If you're looking for this post to tell you how to shave calories from your thanksgiving dinner, you're out of luck. And, if you're seeking advice on whether you should eat white or dark meat or want the five best post-thanksgiving cleanses, you'll have to look elsewhere. But, if you're like us and and are sick of the overthinking, guilt-tripping, and food-shaming that happens every year around the holidays, you've come to the right place.
Plenty of people employ the "eat this, not that" method to health around the holidays. They're terrified of the very foods they enjoy because they fear becoming out of control around them. Excitement to see loved ones is overshadowed by the impending fear of weight-gain. Many decide to set a weight loss goal after the holidays are over, only to come back to the same old shame around food. It doesn't have to be this way! Here are some tips for having a more peaceful experience with food this Thanksgiving:
Eat Breakfast (and snacks) On Thanksgiving Day
We say this every year because it's important! "Saving up" for feasts will only make you more inclined to eat everything in sight. You'll likely come away feeling uncomfortably full from the meal if it's the only thing you've eaten all day. Plus, this communicates to your body that there are stipulations to eating certain foods and that food is an exchange, rather than something that will be available when your body needs it.
Avoid "Food Swaps" That Detract From Satisfaction
It's one thing if you prefer baked sweet potatoes over the kind with butter and sugar because of the taste or texture or because of how it makes you feel. It's quite another if you are constantly sacrificing foods you enjoy for ones you feel are "healthier." The pleasure we derive from food plays a huge role in communicating to us that we've had enough. Even if you're physically full, you may notice you want to continue eating because you didn't enjoy the meal! For example, if you prefer gravy on your potatoes or butter on your roll, don't skip it. You may just find that, instead of eating three or four butterless rolls, just one with butter leaves you feeling content and satisfied. Food is a gift that is meant to be enjoyed, not merely ingested. Savor the foods you enjoy this Thanksgiving!Listen to Your Body, Not Your Grandma (Uncle, Cousin, Co-Worker, etc)
Food pressure can be tricky around the holidays. Tuning into hunger and fullness is a huge part of enjoying your meal, but oftentimes pressure from relatives or friends can cause us to override our internal cues. You might be feeling full, but someone says, "You must still be hungry. Here, have another piece of pie." Or, "Someone needs to finish this turkey off or it will go to waste!" While it's important to show respect, and there are some cultures in which it truly is rude to refuse food, many of us accept the food out of habit or to avoid explaining the situation. The good news is you don't have to explain your entire philosophy on food to politely decline more food in that moment. Phrases like, "That was fantastic, but I couldn't eat another bite," or "Can I take it to go? That turkey was amazing, and I'd love to have it on a sandwich tomorrow," can be ways to compliment the host while still making your boundaries clear.

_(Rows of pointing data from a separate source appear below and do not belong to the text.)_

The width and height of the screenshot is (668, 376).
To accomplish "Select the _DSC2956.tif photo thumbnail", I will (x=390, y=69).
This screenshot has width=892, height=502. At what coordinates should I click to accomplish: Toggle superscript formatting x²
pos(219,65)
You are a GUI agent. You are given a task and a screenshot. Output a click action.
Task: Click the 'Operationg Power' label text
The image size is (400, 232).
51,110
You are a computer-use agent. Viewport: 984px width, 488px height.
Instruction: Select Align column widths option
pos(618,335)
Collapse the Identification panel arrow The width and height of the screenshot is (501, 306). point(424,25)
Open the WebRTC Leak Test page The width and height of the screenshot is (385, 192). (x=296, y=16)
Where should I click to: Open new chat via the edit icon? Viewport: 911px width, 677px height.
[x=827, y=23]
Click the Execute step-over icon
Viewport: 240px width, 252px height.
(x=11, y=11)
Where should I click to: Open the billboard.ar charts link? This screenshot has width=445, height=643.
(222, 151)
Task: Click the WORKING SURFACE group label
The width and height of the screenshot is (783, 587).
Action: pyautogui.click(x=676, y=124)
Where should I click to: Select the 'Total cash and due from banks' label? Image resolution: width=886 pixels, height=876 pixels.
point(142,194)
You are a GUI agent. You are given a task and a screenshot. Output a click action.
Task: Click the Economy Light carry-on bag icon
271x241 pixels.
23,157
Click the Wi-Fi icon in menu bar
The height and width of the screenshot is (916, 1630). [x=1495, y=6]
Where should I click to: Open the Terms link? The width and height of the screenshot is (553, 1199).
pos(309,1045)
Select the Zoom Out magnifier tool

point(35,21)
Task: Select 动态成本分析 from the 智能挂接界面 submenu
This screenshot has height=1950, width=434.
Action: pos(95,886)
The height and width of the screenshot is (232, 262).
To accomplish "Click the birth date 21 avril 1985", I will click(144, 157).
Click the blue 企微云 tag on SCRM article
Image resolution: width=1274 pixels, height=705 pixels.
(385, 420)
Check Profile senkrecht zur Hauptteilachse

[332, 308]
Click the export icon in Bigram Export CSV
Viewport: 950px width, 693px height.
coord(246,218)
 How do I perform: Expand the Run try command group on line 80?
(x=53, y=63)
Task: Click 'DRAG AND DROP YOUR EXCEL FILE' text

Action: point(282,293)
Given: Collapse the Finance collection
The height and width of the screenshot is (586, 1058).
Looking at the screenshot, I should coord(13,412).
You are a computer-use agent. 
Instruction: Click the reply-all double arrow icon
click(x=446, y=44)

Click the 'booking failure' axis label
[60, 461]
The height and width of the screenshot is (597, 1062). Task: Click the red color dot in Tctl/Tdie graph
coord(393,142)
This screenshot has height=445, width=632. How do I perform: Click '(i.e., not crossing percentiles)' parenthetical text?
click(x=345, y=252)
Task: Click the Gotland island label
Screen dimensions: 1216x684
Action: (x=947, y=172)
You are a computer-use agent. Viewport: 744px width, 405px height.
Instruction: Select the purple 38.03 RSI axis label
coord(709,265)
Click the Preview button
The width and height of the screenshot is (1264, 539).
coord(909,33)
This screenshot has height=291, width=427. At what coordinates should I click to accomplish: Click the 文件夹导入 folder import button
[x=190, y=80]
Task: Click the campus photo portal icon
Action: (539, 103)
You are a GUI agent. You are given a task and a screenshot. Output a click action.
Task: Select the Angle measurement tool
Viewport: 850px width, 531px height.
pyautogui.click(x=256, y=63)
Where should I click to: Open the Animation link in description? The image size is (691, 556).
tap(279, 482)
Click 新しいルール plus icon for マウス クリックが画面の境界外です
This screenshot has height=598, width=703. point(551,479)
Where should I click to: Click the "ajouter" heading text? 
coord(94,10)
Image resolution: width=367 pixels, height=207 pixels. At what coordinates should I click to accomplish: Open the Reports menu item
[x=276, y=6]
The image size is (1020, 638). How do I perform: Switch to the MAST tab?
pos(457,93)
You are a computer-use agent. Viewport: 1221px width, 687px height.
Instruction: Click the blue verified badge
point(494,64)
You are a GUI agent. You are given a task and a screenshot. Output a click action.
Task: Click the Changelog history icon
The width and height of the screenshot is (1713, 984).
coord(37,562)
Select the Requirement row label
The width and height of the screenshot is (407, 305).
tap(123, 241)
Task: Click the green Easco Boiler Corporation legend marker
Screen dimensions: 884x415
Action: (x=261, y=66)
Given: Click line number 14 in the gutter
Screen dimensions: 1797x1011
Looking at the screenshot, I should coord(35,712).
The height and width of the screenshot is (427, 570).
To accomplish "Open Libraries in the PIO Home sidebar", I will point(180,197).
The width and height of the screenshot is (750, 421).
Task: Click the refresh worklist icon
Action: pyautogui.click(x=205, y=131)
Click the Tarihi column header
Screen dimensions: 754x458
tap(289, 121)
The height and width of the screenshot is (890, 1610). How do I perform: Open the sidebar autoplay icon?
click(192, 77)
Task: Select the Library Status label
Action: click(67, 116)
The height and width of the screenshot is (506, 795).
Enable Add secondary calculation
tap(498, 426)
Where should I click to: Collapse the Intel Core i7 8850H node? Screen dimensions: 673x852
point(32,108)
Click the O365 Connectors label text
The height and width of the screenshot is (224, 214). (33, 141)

Remember Food Is Just One Component Of This Day
It's incredibly ironic that a day intended to be a time of enjoying fellowship and good food can be turned into total guilt or fear surrounding those very things. While it's unlikely that anyone's holiday will be totally stress free, it's also important to recognize that much unnecessary stress can come from obsessing and guilt-tripping about pumpkin pie. One day isn't going to change your body's composition or cause your blood pressure to skyrocket. However, being disconnected from loved ones because of food anxiety does have much longer-lasting impacts. Choose to savor food, listen to cues, and be emotionally present with family members this Thanksgiving. Your health and your family will thank you.